個別化医療とは?

個別化医療とは、個人の体質や病気の特徴に適した治療をする医療のことをいいます。例えば、患者さんの体質や病気に関連している遺伝子をより細かく調べた上で、個々の患者さんの体質や病気のタイプに合わせて治療を行うことを指します。 英語では「パーソナライズド・ヘルスケア(PHC)」や「パーソナライズド・メディシン」とよばれます。また、個人に合わせた治療、という意味で「オーダーメイド医療」、「テーラーメイド医療」、「プレシジョン・メディシン(直訳すると精密医療)」などといわれることもあります。

個別化医療とこれまでの医療の違いとは

同じ病気の患者さんに対し、一律に同じ治療を行うのではなく、患者さんの体質や病気に関連する遺伝子を調べた結果から、個人に合った治療を選ぶことが特徴です。

個別化医療の図

これまでの医療では、同じ病気と診断された患者さんには、同じ治療が行われてきました。しかし、同じ治療方法でも、患者さんによって治療の効果や副作用の現われ方に個人差がありました。
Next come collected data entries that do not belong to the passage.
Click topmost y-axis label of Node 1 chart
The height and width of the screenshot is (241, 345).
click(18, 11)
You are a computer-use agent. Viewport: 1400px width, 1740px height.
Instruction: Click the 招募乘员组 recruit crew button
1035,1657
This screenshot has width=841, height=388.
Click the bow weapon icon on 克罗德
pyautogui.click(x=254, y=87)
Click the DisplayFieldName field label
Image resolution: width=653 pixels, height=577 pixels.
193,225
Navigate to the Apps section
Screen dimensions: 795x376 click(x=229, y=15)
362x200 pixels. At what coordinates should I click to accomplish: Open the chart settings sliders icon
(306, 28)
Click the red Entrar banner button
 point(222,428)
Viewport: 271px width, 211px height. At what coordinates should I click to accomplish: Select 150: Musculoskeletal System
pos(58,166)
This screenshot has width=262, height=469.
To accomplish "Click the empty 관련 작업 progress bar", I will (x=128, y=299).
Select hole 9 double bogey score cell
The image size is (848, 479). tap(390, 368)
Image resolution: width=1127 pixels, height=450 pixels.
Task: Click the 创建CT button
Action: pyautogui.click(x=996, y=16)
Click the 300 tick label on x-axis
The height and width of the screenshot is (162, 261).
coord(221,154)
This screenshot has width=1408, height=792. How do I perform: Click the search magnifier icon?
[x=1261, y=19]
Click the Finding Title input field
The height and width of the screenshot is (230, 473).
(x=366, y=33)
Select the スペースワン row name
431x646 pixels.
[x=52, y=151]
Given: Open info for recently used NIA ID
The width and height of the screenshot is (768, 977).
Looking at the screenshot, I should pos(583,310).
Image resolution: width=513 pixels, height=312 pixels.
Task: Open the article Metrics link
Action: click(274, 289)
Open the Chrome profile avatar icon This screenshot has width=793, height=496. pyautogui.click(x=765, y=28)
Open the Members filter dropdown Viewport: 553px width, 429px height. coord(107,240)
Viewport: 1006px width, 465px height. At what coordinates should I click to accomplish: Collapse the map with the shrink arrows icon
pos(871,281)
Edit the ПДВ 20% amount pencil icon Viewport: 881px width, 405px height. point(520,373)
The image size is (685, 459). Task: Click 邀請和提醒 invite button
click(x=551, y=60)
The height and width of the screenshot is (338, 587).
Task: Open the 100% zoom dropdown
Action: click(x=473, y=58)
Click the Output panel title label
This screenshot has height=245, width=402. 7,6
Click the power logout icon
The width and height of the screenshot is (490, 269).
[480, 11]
近年研究が進むにつれ、このような治療効果の個人差には患者さんの病気と関係する遺伝子が関わっていることがわかってきました。また、これまでひとつの病気と考えられていた病気を遺伝子やタンパク質などの分子レベルで調べた結果、いくつかのタイプがあり、異なった性質があるということがわかりました。

そこで、それぞれの患者さんに適した治療ができないだろうか、という発想から生まれたのが個別化医療です。個別化医療では、治療を始める前に遺伝子などを検査して患者さんの病気のタイプを調べ、効果がより高いと期待できる薬を投与します。

最近では、個々の患者さんの遺伝子情報をより詳細に調べることで、個人に合わせた最適な治療を行う取り組みが始まっています。